> _GIVEN ENTRIES_
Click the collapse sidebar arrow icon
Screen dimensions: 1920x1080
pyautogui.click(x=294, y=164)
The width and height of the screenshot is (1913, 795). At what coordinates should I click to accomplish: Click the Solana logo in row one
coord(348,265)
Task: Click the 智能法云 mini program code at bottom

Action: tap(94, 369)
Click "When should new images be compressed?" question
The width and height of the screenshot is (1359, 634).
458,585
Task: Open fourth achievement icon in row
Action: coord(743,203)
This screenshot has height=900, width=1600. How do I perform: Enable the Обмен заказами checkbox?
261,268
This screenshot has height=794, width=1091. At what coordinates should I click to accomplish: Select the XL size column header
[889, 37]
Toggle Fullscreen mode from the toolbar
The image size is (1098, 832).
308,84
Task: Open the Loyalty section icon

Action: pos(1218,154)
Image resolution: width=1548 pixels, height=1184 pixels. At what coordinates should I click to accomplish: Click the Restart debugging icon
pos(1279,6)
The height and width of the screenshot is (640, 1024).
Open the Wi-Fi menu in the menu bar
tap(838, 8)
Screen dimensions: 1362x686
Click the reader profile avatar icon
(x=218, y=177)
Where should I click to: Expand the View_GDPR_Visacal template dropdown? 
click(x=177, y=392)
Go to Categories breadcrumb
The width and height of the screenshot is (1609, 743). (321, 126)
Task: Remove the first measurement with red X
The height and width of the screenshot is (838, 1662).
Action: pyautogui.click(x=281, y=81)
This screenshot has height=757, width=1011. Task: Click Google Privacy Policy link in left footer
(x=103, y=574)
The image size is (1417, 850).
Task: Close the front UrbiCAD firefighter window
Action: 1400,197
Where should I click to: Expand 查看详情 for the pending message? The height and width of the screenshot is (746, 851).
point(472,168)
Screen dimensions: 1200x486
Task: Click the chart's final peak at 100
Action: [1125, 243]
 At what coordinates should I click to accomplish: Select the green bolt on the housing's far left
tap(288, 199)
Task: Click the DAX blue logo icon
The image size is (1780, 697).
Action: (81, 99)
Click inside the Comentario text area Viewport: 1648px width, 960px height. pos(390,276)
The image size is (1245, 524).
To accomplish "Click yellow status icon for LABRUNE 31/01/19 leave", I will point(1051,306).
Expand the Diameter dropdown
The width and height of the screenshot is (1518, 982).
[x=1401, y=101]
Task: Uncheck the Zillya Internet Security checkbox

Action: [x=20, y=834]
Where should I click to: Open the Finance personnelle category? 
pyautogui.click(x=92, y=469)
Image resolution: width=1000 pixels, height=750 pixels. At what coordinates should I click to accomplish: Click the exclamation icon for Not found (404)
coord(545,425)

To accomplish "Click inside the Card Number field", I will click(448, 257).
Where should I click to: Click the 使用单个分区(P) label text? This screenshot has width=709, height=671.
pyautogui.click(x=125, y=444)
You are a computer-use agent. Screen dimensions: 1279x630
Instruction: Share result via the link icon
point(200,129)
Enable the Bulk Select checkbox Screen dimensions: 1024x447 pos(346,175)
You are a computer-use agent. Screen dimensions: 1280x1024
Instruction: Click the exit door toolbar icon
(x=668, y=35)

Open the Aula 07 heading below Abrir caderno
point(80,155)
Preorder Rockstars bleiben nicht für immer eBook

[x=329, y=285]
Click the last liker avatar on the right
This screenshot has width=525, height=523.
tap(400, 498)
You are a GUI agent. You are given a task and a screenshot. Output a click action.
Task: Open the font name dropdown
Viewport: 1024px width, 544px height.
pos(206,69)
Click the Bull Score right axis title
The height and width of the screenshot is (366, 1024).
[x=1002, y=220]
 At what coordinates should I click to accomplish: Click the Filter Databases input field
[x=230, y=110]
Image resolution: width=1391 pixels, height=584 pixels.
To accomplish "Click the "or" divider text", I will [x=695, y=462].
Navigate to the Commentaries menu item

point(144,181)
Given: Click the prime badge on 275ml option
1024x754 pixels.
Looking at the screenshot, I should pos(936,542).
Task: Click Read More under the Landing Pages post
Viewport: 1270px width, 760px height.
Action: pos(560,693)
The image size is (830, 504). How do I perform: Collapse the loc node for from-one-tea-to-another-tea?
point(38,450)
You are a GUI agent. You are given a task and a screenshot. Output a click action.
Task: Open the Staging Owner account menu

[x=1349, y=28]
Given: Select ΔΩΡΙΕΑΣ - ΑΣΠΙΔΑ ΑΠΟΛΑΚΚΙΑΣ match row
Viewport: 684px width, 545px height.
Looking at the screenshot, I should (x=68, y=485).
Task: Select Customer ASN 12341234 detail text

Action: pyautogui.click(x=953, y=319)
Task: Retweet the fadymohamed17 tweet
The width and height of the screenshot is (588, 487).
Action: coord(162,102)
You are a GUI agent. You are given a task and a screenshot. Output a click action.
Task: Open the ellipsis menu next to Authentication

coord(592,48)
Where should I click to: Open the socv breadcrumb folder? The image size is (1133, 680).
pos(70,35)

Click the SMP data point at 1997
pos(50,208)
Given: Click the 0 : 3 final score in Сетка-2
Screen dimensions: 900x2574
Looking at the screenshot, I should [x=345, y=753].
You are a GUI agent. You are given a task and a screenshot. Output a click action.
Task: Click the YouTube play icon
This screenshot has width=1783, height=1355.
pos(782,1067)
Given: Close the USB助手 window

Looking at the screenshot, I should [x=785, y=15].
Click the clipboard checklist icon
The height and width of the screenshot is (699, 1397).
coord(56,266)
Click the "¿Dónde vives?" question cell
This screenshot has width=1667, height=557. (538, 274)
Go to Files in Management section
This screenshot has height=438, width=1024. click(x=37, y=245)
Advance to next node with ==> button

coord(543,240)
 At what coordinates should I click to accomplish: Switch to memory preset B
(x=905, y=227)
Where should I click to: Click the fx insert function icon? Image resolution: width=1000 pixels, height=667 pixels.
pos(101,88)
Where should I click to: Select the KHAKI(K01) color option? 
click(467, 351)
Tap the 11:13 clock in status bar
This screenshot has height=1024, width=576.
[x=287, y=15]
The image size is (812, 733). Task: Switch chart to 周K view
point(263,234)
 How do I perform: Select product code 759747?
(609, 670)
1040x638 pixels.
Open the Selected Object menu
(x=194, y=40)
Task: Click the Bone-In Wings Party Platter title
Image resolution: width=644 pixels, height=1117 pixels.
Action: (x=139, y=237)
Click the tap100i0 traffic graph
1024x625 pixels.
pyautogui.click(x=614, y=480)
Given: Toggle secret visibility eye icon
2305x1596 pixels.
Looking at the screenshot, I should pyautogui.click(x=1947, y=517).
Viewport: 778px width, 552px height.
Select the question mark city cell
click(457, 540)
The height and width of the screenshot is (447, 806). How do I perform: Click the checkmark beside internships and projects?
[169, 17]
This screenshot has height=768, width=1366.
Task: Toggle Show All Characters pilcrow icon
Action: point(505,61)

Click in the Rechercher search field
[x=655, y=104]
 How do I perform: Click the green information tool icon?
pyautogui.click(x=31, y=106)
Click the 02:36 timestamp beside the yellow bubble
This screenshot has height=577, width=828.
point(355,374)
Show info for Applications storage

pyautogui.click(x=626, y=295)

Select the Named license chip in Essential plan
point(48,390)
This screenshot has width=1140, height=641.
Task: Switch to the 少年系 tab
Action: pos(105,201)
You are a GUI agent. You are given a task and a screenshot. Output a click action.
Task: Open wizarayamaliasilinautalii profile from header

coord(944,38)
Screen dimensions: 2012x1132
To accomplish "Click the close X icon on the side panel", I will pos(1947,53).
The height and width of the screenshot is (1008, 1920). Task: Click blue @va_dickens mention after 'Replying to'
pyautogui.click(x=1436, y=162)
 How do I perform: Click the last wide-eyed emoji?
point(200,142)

> _AIM OF THE TASK_
Print the entire set of records again, exactly.

> _SOLUTION FOR THIS PROBLEM_
Click the collapse sidebar arrow icon
Screen dimensions: 1920x1080
pyautogui.click(x=294, y=164)
The width and height of the screenshot is (1913, 795). At what coordinates should I click to accomplish: Click the Solana logo in row one
coord(348,265)
Task: Click the 智能法云 mini program code at bottom

Action: tap(94, 369)
Click "When should new images be compressed?" question
The width and height of the screenshot is (1359, 634).
458,585
Task: Open fourth achievement icon in row
Action: coord(743,203)
This screenshot has height=900, width=1600. How do I perform: Enable the Обмен заказами checkbox?
261,268
This screenshot has height=794, width=1091. At what coordinates should I click to accomplish: Select the XL size column header
[889, 37]
Toggle Fullscreen mode from the toolbar
The image size is (1098, 832).
308,84
Task: Open the Loyalty section icon

Action: pos(1218,154)
Image resolution: width=1548 pixels, height=1184 pixels. At what coordinates should I click to accomplish: Click the Restart debugging icon
pos(1279,6)
The height and width of the screenshot is (640, 1024).
Open the Wi-Fi menu in the menu bar
tap(838, 8)
Screen dimensions: 1362x686
Click the reader profile avatar icon
(x=218, y=177)
Where should I click to: Expand the View_GDPR_Visacal template dropdown? 
click(x=177, y=392)
Go to Categories breadcrumb
The width and height of the screenshot is (1609, 743). (321, 126)
Task: Remove the first measurement with red X
The height and width of the screenshot is (838, 1662).
Action: pyautogui.click(x=281, y=81)
This screenshot has height=757, width=1011. Task: Click Google Privacy Policy link in left footer
(x=103, y=574)
The image size is (1417, 850).
Task: Close the front UrbiCAD firefighter window
Action: 1400,197
Where should I click to: Expand 查看详情 for the pending message? The height and width of the screenshot is (746, 851).
point(472,168)
Screen dimensions: 1200x486
Task: Click the chart's final peak at 100
Action: [1125, 243]
 At what coordinates should I click to accomplish: Select the green bolt on the housing's far left
tap(288, 199)
Task: Click the DAX blue logo icon
The image size is (1780, 697).
Action: (81, 99)
Click inside the Comentario text area Viewport: 1648px width, 960px height. pos(390,276)
The image size is (1245, 524).
To accomplish "Click yellow status icon for LABRUNE 31/01/19 leave", I will point(1051,306).
Expand the Diameter dropdown
The width and height of the screenshot is (1518, 982).
[x=1401, y=101]
Task: Uncheck the Zillya Internet Security checkbox

Action: [x=20, y=834]
Where should I click to: Open the Finance personnelle category? 
pyautogui.click(x=92, y=469)
Image resolution: width=1000 pixels, height=750 pixels. At what coordinates should I click to accomplish: Click the exclamation icon for Not found (404)
coord(545,425)

To accomplish "Click inside the Card Number field", I will click(448, 257).
Where should I click to: Click the 使用单个分区(P) label text? This screenshot has width=709, height=671.
pyautogui.click(x=125, y=444)
You are a computer-use agent. Screen dimensions: 1279x630
Instruction: Share result via the link icon
point(200,129)
Enable the Bulk Select checkbox Screen dimensions: 1024x447 pos(346,175)
You are a computer-use agent. Screen dimensions: 1280x1024
Instruction: Click the exit door toolbar icon
(x=668, y=35)

Open the Aula 07 heading below Abrir caderno
point(80,155)
Preorder Rockstars bleiben nicht für immer eBook

[x=329, y=285]
Click the last liker avatar on the right
This screenshot has width=525, height=523.
tap(400, 498)
You are a GUI agent. You are given a task and a screenshot. Output a click action.
Task: Open the font name dropdown
Viewport: 1024px width, 544px height.
pos(206,69)
Click the Bull Score right axis title
The height and width of the screenshot is (366, 1024).
[x=1002, y=220]
 At what coordinates should I click to accomplish: Click the Filter Databases input field
[x=230, y=110]
Image resolution: width=1391 pixels, height=584 pixels.
To accomplish "Click the "or" divider text", I will [x=695, y=462].
Navigate to the Commentaries menu item

point(144,181)
Given: Click the prime badge on 275ml option
1024x754 pixels.
Looking at the screenshot, I should pos(936,542).
Task: Click Read More under the Landing Pages post
Viewport: 1270px width, 760px height.
Action: pos(560,693)
The image size is (830, 504). How do I perform: Collapse the loc node for from-one-tea-to-another-tea?
point(38,450)
You are a GUI agent. You are given a task and a screenshot. Output a click action.
Task: Open the Staging Owner account menu

[x=1349, y=28]
Given: Select ΔΩΡΙΕΑΣ - ΑΣΠΙΔΑ ΑΠΟΛΑΚΚΙΑΣ match row
Viewport: 684px width, 545px height.
Looking at the screenshot, I should (x=68, y=485).
Task: Select Customer ASN 12341234 detail text

Action: pyautogui.click(x=953, y=319)
Task: Retweet the fadymohamed17 tweet
The width and height of the screenshot is (588, 487).
Action: coord(162,102)
You are a GUI agent. You are given a task and a screenshot. Output a click action.
Task: Open the ellipsis menu next to Authentication

coord(592,48)
Where should I click to: Open the socv breadcrumb folder? The image size is (1133, 680).
pos(70,35)

Click the SMP data point at 1997
pos(50,208)
Given: Click the 0 : 3 final score in Сетка-2
Screen dimensions: 900x2574
Looking at the screenshot, I should [x=345, y=753].
You are a GUI agent. You are given a task and a screenshot. Output a click action.
Task: Click the YouTube play icon
This screenshot has width=1783, height=1355.
pos(782,1067)
Given: Close the USB助手 window

Looking at the screenshot, I should [x=785, y=15].
Click the clipboard checklist icon
The height and width of the screenshot is (699, 1397).
coord(56,266)
Click the "¿Dónde vives?" question cell
This screenshot has width=1667, height=557. (538, 274)
Go to Files in Management section
This screenshot has height=438, width=1024. click(x=37, y=245)
Advance to next node with ==> button

coord(543,240)
 At what coordinates should I click to accomplish: Switch to memory preset B
(x=905, y=227)
Where should I click to: Click the fx insert function icon? Image resolution: width=1000 pixels, height=667 pixels.
pos(101,88)
Where should I click to: Select the KHAKI(K01) color option? 
click(467, 351)
Tap the 11:13 clock in status bar
This screenshot has height=1024, width=576.
[x=287, y=15]
The image size is (812, 733). Task: Switch chart to 周K view
point(263,234)
 How do I perform: Select product code 759747?
(609, 670)
1040x638 pixels.
Open the Selected Object menu
(x=194, y=40)
Task: Click the Bone-In Wings Party Platter title
Image resolution: width=644 pixels, height=1117 pixels.
Action: (x=139, y=237)
Click the tap100i0 traffic graph
1024x625 pixels.
pyautogui.click(x=614, y=480)
Given: Toggle secret visibility eye icon
2305x1596 pixels.
Looking at the screenshot, I should pyautogui.click(x=1947, y=517).
Viewport: 778px width, 552px height.
Select the question mark city cell
click(457, 540)
The height and width of the screenshot is (447, 806). How do I perform: Click the checkmark beside internships and projects?
[169, 17]
This screenshot has height=768, width=1366.
Task: Toggle Show All Characters pilcrow icon
Action: point(505,61)

Click in the Rechercher search field
[x=655, y=104]
 How do I perform: Click the green information tool icon?
pyautogui.click(x=31, y=106)
Click the 02:36 timestamp beside the yellow bubble
This screenshot has height=577, width=828.
point(355,374)
Show info for Applications storage

pyautogui.click(x=626, y=295)

Select the Named license chip in Essential plan
point(48,390)
This screenshot has width=1140, height=641.
Task: Switch to the 少年系 tab
Action: pos(105,201)
You are a GUI agent. You are given a task and a screenshot. Output a click action.
Task: Open wizarayamaliasilinautalii profile from header

coord(944,38)
Screen dimensions: 2012x1132
To accomplish "Click the close X icon on the side panel", I will pos(1947,53).
The height and width of the screenshot is (1008, 1920). Task: Click blue @va_dickens mention after 'Replying to'
pyautogui.click(x=1436, y=162)
 How do I perform: Click the last wide-eyed emoji?
point(200,142)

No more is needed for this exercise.